My point is, issues such as work ethic matter and there can be no assumption that the Sri Lankan economy would automatically reach a plateau merely because the war is over and the current ruling dispensation has staked everything on economic development, and is willing-it to happen by their own troth as it were.

Work ethic mind you is not something that can be laid exclusively at the door of the large mass of people as it is observably a top-down phenomenon; i.e.: if the people are not known for an assiduous work ethic, the politicians who rule over them are invariably cut from the same cloth.

Who is guilty of keeping the beaches unclean even as stupendous tourism target figures are being released by the government?

One could say the people continue to pollute the beaches; but a government which does not have rudimentary plans to deal with long ingrained habits and clean up the national act with regard to tourism, cannot be doing very well in the work ethic department, can it?

From a strictly development and economy centered standpoint work ethic is probably more important than probably the issue of effectively tackling corruption, for instance. This is not to say that I consider corruption to be an unimportant factor.

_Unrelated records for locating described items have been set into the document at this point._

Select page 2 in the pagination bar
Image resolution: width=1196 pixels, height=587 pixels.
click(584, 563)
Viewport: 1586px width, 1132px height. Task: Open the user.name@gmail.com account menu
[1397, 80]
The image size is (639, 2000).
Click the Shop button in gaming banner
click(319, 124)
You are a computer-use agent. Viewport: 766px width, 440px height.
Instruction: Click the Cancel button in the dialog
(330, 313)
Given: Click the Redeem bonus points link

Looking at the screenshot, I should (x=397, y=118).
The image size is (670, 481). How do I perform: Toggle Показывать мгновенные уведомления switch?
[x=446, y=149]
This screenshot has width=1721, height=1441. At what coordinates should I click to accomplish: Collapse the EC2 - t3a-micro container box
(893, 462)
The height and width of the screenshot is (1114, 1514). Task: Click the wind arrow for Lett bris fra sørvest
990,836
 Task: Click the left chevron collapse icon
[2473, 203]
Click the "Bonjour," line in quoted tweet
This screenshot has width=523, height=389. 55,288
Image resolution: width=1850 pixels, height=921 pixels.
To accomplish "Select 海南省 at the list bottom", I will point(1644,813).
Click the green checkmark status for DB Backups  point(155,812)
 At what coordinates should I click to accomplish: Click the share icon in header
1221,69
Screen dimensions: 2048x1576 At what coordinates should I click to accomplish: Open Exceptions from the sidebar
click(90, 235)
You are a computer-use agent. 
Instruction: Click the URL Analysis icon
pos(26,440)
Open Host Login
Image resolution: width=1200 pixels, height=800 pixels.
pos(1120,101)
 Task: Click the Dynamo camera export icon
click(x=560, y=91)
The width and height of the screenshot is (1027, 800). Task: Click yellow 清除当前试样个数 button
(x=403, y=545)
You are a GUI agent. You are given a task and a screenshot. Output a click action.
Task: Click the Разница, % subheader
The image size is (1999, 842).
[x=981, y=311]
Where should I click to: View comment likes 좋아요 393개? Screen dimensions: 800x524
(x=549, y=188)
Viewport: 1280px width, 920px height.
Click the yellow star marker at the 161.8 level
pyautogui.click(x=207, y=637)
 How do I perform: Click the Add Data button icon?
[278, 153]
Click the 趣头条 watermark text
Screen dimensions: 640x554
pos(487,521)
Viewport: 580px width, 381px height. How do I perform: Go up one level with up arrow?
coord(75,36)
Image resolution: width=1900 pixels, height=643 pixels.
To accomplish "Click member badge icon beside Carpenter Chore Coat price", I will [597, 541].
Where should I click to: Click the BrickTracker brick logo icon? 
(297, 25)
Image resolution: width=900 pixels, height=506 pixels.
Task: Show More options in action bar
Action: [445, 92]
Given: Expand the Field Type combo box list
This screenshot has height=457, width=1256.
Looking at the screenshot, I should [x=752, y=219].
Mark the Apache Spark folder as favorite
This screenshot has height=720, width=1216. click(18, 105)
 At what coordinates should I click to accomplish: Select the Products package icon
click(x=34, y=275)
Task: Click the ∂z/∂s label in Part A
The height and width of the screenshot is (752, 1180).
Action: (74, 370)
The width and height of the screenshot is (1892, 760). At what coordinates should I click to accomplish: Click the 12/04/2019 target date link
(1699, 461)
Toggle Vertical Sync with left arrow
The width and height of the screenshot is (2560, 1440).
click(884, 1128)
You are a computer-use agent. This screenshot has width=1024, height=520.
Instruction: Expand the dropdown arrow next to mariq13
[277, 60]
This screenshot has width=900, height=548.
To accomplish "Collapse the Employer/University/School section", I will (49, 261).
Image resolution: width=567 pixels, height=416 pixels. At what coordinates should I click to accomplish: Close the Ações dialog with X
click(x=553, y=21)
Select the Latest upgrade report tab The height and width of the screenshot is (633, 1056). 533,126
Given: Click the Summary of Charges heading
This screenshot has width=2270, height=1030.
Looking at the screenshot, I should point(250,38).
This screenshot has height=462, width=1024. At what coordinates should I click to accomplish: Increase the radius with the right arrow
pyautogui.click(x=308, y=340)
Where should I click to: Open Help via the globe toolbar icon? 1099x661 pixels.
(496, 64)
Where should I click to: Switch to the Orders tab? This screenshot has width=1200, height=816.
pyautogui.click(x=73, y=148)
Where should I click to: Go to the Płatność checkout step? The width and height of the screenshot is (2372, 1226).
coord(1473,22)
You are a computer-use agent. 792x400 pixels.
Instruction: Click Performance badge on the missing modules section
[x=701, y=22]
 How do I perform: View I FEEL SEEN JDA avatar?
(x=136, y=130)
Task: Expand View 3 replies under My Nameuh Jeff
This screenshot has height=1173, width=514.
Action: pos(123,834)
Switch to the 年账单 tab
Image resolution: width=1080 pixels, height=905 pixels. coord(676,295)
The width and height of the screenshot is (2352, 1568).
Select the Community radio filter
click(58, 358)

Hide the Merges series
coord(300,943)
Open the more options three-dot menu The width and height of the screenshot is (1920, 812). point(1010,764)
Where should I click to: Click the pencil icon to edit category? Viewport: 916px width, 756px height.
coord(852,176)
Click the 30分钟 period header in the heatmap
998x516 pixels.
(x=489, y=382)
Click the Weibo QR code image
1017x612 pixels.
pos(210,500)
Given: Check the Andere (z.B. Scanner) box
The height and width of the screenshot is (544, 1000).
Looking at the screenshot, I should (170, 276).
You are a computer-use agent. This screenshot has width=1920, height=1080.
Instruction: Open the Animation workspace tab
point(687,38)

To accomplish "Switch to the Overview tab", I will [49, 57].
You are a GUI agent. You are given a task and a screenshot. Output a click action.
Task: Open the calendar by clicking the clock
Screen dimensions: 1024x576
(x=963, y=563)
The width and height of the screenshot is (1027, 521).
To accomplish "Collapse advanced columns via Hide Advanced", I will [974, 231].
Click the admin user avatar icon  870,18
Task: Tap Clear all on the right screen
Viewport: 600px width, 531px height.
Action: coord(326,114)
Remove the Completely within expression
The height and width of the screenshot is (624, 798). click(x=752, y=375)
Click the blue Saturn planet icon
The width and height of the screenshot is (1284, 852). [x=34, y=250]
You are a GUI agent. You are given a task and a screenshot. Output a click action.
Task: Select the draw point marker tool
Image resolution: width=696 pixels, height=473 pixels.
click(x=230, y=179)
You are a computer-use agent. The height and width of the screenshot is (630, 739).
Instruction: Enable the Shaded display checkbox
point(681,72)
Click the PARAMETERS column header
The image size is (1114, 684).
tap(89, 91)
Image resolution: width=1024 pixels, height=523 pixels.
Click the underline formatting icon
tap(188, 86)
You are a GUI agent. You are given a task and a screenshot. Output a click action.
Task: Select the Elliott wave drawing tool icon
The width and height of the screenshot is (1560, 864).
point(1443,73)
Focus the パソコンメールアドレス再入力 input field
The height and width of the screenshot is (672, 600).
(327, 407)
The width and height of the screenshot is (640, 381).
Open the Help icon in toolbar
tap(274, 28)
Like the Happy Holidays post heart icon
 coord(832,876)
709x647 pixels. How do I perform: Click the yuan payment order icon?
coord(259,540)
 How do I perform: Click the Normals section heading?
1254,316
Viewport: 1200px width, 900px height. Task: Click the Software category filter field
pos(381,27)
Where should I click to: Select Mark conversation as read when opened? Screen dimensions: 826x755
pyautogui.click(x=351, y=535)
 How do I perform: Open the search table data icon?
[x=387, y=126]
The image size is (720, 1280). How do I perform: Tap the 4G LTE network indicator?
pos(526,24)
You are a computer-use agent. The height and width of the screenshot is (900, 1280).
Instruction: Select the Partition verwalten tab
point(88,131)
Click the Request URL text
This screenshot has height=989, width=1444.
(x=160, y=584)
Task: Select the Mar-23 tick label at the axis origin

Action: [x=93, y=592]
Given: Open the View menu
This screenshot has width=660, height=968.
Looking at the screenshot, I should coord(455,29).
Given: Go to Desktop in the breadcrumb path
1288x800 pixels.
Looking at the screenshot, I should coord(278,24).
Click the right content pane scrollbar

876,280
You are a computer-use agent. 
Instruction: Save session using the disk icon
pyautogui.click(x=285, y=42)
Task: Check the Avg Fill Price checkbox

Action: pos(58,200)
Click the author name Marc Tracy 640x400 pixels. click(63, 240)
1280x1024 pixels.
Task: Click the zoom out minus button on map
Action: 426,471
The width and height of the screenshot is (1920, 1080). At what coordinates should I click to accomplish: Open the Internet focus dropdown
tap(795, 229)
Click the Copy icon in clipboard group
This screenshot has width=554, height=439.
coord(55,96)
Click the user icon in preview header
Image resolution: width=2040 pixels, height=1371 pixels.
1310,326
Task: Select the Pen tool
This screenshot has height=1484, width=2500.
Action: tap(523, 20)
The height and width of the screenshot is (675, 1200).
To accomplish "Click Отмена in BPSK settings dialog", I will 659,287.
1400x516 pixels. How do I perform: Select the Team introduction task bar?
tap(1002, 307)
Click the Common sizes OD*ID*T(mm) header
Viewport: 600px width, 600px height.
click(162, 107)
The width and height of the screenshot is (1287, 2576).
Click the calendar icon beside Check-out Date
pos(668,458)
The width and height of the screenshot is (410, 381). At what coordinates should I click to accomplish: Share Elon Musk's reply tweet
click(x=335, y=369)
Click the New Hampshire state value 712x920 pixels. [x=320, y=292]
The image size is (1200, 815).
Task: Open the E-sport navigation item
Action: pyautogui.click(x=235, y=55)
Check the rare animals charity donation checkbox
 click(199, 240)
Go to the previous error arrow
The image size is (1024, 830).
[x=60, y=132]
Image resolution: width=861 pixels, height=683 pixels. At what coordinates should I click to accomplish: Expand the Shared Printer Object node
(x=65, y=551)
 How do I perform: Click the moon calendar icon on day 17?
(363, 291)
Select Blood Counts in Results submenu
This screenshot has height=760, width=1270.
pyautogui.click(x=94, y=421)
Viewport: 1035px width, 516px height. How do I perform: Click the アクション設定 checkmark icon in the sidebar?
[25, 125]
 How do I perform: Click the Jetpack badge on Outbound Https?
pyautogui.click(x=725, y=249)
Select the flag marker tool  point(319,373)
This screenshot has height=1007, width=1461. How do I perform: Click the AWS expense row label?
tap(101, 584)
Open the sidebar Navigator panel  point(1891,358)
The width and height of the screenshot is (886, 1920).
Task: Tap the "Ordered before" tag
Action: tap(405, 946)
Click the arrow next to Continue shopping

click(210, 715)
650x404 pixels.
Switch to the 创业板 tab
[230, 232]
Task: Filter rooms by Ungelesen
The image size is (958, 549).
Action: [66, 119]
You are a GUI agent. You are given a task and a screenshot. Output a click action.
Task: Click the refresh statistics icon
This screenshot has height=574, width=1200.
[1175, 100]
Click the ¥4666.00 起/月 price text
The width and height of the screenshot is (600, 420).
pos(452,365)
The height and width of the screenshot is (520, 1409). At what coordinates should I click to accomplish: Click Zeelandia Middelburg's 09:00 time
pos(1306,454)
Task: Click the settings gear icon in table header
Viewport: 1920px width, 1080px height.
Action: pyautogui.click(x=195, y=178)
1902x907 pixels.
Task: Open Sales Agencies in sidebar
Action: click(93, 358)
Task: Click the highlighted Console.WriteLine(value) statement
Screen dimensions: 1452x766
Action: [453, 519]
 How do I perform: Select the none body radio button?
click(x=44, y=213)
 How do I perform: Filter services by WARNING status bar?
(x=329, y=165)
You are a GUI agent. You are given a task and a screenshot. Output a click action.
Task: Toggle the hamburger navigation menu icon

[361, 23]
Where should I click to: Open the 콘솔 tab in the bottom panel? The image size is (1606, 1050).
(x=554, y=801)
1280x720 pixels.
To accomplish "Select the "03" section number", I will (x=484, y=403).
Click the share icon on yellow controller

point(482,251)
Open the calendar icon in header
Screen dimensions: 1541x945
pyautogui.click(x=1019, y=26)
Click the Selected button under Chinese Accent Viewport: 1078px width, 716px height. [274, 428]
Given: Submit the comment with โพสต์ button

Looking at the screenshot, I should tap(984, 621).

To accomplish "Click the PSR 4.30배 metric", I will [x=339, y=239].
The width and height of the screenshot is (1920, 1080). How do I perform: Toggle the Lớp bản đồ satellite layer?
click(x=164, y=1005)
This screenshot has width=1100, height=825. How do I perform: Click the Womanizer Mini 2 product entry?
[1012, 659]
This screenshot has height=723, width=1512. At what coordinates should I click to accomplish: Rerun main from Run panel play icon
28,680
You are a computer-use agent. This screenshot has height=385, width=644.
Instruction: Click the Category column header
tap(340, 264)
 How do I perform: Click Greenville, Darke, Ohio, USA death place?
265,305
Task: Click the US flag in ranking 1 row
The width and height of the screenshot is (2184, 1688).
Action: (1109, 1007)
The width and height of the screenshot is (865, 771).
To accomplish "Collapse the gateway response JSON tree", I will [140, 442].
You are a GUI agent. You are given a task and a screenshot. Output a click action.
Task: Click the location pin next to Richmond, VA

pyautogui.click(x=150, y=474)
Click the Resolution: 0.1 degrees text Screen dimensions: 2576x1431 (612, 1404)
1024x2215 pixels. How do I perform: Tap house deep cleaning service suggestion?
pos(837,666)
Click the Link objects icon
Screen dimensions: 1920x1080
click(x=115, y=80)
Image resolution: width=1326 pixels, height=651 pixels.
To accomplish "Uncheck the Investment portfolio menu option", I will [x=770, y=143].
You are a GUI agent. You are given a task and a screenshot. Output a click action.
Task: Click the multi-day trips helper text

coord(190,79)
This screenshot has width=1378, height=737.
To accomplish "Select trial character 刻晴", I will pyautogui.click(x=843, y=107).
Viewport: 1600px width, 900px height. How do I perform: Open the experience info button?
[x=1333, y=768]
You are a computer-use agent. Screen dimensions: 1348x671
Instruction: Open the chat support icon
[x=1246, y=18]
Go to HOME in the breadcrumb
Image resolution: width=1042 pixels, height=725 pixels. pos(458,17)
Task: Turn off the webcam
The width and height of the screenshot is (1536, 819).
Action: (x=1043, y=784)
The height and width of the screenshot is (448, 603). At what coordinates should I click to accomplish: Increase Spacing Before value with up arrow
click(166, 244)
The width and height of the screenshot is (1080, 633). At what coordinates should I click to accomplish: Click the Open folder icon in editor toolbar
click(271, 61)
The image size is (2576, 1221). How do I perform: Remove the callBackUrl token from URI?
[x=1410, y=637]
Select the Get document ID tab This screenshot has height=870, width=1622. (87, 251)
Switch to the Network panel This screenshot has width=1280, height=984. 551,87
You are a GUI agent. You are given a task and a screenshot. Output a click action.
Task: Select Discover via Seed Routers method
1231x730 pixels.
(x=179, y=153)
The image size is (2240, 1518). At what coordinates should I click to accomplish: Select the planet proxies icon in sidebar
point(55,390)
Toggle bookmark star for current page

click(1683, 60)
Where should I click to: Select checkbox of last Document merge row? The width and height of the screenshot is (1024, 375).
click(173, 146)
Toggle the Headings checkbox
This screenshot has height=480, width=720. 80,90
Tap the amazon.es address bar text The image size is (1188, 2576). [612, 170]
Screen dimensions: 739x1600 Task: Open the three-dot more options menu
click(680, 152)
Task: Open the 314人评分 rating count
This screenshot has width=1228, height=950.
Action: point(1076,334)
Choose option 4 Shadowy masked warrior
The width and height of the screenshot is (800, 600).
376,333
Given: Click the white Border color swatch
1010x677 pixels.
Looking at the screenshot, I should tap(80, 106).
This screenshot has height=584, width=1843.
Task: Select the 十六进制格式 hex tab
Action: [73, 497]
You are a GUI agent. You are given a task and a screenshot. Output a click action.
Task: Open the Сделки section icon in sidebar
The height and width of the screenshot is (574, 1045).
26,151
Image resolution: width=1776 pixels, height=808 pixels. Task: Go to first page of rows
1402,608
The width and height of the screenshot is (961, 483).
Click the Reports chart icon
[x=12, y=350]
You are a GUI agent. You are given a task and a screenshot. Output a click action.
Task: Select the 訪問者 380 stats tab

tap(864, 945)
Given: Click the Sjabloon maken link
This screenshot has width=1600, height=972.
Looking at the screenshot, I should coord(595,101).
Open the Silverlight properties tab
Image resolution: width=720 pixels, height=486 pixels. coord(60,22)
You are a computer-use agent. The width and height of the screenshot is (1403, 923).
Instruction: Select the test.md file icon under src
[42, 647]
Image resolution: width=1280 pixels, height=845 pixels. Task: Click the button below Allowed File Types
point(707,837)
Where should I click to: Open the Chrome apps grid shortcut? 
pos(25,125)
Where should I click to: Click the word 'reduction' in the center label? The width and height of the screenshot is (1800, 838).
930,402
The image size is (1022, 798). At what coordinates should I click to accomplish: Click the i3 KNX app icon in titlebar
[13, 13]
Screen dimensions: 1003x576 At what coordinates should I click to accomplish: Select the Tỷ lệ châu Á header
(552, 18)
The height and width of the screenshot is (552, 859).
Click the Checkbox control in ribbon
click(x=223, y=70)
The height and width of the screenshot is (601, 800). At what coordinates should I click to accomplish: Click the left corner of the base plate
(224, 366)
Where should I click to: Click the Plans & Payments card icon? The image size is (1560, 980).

Rampant corruption can have a deleterious effect on investment and economy and that goes without saying. However, considering for instance that South Korea was one of the most corrupt nations on earth at the time her economy grew, almost at an exponential rate, it can be safely surmised that no nation can grow without a work ethic, even though it can power its way to exponential development if work ethic and attitude prevails, despite there being certain levels of corruption observable in the bureaucratic landscape.

In the final analysis, in Sri Lanka, this writer identifies the work ethic issue as the main stumbling block against reaching the developmental levels of Singapore and Malaysia, while hoping fervently that his pessimism on that score is undue.